- GIVEN PASSAGE
-- start --
3

Let the multiple linear regression model : $\mathbf Y=\mathbf X\mathbf \beta+\mathbf \epsilon,$ where $\epsilon\sim N(\mathbf 0, \sigma^2\mathbf I)$.

Least squares estimates, $ \hat{\mathbf\beta}=(\mathbf X'\mathbf X)^{-1}\mathbf X'\mathbf Y$.

The population variance of the estimator is $$Var(\hat{\mathbf\beta})=\sigma^2(\mathbf X'\mathbf X)^{-1}=\frac{\sigma^2}{n}(\frac{1}{n}\mathbf X'\mathbf X)^{-1}$$.

It is written in a lecture material of a renowned professor (reference: p.16) that:

$Var(\hat{\mathbf\beta})=\frac{\sigma^2}{n}(\frac{1}{n}\mathbf X'\mathbf X)^{-1}$ is $O(\frac{1}{n})$ and the convergence is at the rate of $\frac{1}{\sqrt n}$.

I am not understanding:

(1) How $Var(\hat{\mathbf\beta})=\frac{\sigma^2}{n}(\frac{1}{n}\mathbf X'\mathbf X)^{-1}$ is $O(\frac{1}{n})$? Why is this not $O(1)$, since $n$ cancels out in $Var(\hat{\mathbf\beta})=\frac{\sigma^2}{n}(\frac{1}{n}\mathbf X'\mathbf X)^{-1}$ and only a constant term remains?

(2) How is to calculate the convergence rate, which is here $\frac{1}{\sqrt n}$?

user 31466
  • 1,197
  • 13
  • 31

2 Answers2

2

\begin{align*} \mathrm{Var}\left(\hat{\beta} \right) &= \frac{\sigma^2}{n} \left( \frac{1}{n} X'X \right) ^{-1} \\ &= \frac{\sigma^2}{n} \left( \frac{1}{n} \sum_{i=1}^n \mathbf{x}_i \mathbf{x}_i' \right) ^{-1} \end{align*}

And as $n \rightarrow \infty$ you have $\frac{1}{n}\sum_{i=1}^n \mathbf{x}_i \mathbf{x}_i' $ converging in probability (by Kolmogorov's Law of Large Numbers for iid data) to the constant matrix $A = \mathrm{E}[\mathbf{x} \mathbf{x}']$ where $\mathbf{x}$ is a random vector, an observation drawn from the same distribution as your data.
-- end --
Collection entries
-- start --
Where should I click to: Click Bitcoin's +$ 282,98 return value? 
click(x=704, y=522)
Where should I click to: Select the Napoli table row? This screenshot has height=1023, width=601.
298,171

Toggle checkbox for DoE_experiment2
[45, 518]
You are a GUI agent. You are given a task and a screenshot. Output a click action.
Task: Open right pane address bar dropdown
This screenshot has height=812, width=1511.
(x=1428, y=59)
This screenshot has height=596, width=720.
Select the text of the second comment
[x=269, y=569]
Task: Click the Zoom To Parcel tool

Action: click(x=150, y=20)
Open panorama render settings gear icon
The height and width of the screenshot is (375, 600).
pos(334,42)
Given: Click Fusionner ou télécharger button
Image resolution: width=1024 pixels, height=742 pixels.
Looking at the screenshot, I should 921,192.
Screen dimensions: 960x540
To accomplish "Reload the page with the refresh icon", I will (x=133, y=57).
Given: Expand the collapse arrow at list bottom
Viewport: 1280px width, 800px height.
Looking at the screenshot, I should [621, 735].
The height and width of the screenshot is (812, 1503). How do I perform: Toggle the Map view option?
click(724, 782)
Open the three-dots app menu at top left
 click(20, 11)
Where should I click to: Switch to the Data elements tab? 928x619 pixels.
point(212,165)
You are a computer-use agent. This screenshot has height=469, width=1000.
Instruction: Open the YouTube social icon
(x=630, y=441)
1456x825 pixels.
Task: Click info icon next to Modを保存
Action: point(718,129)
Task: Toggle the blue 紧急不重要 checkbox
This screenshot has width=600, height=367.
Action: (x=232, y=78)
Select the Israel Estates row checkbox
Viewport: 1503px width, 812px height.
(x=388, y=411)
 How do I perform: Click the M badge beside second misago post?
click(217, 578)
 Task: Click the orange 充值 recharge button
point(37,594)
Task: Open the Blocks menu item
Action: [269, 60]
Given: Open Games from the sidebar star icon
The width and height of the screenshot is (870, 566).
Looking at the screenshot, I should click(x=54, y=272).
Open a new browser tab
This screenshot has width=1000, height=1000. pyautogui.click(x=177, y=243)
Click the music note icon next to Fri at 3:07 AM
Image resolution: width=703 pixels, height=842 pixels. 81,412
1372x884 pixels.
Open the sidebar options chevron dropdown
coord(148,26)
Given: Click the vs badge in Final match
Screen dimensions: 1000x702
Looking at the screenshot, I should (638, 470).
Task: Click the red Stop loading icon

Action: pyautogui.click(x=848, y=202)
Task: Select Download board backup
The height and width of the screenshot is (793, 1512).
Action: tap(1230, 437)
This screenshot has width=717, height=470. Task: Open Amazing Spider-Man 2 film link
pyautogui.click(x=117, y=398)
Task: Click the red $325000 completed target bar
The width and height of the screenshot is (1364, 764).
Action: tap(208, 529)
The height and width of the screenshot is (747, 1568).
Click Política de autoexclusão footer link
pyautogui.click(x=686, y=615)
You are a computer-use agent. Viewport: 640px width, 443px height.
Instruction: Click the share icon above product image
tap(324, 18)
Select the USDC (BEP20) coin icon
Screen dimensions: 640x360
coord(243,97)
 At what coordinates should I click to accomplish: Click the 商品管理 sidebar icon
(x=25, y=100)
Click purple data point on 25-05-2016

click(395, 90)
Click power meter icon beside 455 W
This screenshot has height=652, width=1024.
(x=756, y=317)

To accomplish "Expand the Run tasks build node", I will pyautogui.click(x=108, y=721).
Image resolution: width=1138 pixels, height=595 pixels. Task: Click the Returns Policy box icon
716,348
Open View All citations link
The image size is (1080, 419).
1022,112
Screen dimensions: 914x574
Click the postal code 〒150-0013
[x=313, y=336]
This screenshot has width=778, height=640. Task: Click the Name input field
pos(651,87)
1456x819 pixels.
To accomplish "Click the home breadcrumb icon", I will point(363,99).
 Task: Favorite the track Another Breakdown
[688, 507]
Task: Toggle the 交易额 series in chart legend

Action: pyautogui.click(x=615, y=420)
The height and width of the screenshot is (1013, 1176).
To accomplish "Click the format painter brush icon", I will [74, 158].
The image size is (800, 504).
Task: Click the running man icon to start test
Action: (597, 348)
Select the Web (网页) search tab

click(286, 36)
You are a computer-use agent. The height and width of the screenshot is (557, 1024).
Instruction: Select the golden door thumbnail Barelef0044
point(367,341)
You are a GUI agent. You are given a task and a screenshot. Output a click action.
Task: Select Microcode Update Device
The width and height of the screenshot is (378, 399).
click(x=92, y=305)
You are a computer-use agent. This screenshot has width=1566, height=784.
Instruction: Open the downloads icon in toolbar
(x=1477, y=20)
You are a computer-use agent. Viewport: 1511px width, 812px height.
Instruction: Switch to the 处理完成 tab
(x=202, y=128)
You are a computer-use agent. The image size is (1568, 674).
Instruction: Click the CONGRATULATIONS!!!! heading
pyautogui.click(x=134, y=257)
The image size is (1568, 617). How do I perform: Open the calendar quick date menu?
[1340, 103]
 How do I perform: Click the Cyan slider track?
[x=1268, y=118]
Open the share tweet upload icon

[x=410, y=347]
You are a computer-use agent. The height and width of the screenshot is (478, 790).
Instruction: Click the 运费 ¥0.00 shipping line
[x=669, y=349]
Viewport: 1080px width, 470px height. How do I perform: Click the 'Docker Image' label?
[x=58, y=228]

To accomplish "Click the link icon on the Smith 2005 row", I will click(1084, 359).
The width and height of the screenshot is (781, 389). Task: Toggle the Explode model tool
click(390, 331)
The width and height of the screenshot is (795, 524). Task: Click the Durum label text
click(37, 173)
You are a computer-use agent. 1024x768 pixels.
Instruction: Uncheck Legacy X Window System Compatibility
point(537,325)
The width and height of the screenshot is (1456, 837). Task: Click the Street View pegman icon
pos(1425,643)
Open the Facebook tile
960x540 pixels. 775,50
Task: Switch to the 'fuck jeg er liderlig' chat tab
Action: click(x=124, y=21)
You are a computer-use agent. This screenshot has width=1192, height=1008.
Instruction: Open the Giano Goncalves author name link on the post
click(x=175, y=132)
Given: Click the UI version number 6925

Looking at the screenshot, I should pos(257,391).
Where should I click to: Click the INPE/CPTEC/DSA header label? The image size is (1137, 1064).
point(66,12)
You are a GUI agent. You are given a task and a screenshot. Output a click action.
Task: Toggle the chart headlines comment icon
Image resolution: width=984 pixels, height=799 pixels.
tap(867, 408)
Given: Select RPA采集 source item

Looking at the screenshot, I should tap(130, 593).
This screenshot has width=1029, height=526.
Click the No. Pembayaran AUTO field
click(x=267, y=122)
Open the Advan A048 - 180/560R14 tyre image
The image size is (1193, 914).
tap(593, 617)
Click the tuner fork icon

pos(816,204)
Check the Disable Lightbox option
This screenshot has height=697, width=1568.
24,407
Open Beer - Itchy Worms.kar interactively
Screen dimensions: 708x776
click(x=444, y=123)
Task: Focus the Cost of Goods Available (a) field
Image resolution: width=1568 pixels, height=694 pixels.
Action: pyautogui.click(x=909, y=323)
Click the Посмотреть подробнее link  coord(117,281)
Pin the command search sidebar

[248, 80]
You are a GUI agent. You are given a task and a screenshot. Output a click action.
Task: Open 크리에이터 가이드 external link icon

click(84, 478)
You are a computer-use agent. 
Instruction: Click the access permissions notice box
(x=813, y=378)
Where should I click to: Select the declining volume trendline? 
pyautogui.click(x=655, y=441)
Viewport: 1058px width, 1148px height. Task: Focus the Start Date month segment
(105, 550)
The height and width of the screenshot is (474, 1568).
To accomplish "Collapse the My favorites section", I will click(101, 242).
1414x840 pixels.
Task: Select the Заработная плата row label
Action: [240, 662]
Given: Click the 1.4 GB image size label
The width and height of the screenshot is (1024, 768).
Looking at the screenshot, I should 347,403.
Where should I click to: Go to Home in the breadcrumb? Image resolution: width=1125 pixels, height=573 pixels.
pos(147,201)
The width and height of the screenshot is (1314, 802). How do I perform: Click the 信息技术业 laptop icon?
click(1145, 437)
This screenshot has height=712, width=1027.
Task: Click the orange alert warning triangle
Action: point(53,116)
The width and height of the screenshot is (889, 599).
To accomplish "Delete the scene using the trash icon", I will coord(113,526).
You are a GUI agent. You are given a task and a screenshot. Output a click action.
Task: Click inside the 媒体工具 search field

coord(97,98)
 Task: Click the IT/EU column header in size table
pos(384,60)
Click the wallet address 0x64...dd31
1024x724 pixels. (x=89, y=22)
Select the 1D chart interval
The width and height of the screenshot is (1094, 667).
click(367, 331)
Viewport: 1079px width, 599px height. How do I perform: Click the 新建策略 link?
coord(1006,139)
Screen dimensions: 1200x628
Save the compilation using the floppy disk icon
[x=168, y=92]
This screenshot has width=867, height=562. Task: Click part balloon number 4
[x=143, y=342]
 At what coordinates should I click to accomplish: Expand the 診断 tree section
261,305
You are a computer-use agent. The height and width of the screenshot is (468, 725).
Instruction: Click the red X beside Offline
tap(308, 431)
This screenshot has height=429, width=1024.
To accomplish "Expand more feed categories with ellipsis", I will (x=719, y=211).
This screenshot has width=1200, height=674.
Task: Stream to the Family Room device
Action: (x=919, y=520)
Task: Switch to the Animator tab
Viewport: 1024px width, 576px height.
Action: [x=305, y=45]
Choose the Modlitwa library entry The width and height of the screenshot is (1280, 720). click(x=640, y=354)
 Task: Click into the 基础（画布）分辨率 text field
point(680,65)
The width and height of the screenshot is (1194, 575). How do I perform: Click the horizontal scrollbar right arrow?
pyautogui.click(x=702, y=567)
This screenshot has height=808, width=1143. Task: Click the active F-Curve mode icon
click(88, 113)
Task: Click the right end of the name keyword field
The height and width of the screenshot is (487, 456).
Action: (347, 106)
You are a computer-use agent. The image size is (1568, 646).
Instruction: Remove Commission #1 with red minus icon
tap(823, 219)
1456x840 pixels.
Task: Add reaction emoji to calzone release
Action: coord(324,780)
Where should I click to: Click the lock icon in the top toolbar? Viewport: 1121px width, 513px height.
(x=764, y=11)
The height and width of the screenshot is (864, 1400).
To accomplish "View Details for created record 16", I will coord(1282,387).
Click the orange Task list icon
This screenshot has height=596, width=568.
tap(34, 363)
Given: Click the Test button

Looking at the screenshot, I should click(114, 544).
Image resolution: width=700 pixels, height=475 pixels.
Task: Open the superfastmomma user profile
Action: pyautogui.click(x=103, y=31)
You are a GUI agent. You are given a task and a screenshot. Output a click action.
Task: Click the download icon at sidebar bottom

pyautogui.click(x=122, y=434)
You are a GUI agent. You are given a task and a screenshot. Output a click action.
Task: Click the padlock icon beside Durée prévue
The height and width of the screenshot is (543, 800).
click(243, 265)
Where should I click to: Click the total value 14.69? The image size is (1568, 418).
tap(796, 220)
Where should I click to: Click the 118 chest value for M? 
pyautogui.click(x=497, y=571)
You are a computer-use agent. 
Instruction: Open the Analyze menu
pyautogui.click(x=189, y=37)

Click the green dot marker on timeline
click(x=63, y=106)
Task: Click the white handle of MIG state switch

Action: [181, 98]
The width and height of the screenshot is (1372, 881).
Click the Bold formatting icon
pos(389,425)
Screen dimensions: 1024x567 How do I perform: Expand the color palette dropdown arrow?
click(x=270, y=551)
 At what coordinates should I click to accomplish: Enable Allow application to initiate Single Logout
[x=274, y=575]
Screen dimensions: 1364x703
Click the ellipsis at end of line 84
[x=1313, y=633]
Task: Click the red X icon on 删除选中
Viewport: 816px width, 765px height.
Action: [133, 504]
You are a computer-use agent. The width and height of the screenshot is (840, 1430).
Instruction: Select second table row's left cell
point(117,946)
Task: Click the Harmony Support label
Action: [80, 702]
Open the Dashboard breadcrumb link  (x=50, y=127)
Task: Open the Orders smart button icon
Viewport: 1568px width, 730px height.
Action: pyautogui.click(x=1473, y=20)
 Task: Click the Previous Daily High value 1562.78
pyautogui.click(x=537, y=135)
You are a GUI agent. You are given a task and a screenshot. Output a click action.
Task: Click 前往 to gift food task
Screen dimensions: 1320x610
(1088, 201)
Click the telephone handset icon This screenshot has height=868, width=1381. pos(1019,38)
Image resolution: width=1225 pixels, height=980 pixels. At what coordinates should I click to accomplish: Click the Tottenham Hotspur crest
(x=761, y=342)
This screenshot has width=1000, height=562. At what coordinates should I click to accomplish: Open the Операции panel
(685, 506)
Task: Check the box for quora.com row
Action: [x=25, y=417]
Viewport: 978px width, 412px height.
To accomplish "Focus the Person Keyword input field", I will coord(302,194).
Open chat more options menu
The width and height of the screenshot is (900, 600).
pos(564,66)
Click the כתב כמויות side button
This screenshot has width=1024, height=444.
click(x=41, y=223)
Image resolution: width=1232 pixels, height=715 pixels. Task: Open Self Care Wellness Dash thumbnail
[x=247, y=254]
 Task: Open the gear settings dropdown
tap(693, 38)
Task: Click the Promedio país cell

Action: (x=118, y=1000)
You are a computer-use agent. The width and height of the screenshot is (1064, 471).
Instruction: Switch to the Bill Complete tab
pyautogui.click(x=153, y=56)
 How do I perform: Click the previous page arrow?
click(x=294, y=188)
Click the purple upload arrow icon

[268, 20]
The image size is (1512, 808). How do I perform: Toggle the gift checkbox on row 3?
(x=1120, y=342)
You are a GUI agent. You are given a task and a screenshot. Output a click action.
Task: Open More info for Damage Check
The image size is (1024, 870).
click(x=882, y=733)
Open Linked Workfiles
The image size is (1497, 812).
-- end --
- JOBS
(a) Retype the part of the least squares thread between "Least squares estimates, $" and "constant term remains?", inclusive.
(b) Rewrite the paragraph of the least squares thread that begins "And as" in shorter form, keeping its main facts.
The entries are separate material, apart from the least squares thread.

- RESPONSES TO THE EXERCISE
(a)
Least squares estimates, $ \hat{\mathbf\beta}=(\mathbf X'\mathbf X)^{-1}\mathbf X'\mathbf Y$.

The population variance of the estimator is $$Var(\hat{\mathbf\beta})=\sigma^2(\mathbf X'\mathbf X)^{-1}=\frac{\sigma^2}{n}(\frac{1}{n}\mathbf X'\mathbf X)^{-1}$$.

It is written in a lecture material of a renowned professor (reference: p.16) that:

$Var(\hat{\mathbf\beta})=\frac{\sigma^2}{n}(\frac{1}{n}\mathbf X'\mathbf X)^{-1}$ is $O(\frac{1}{n})$ and the convergence is at the rate of $\frac{1}{\sqrt n}$.

I am not understanding:

(1) How $Var(\hat{\mathbf\beta})=\frac{\sigma^2}{n}(\frac{1}{n}\mathbf X'\mathbf X)^{-1}$ is $O(\frac{1}{n})$? Why is this not $O(1)$, since $n$ cancels out in $Var(\hat{\mathbf\beta})=\frac{\sigma^2}{n}(\frac{1}{n}\mathbf X'\mathbf X)^{-1}$ and only a constant term remains?

(b) As $n \rightarrow \infty$, $\frac{1}{n}\sum_{i=1}^n \mathbf{x}_i \mathbf{x}_i'$ converges in probability to the constant matrix $A = \mathrm{E}[\mathbf{x} \mathbf{x}']$. This follows from Kolmogorov's Law of Large Numbers for iid data. Here $\mathbf{x}$ is a random vector drawn from the same distribution as the data.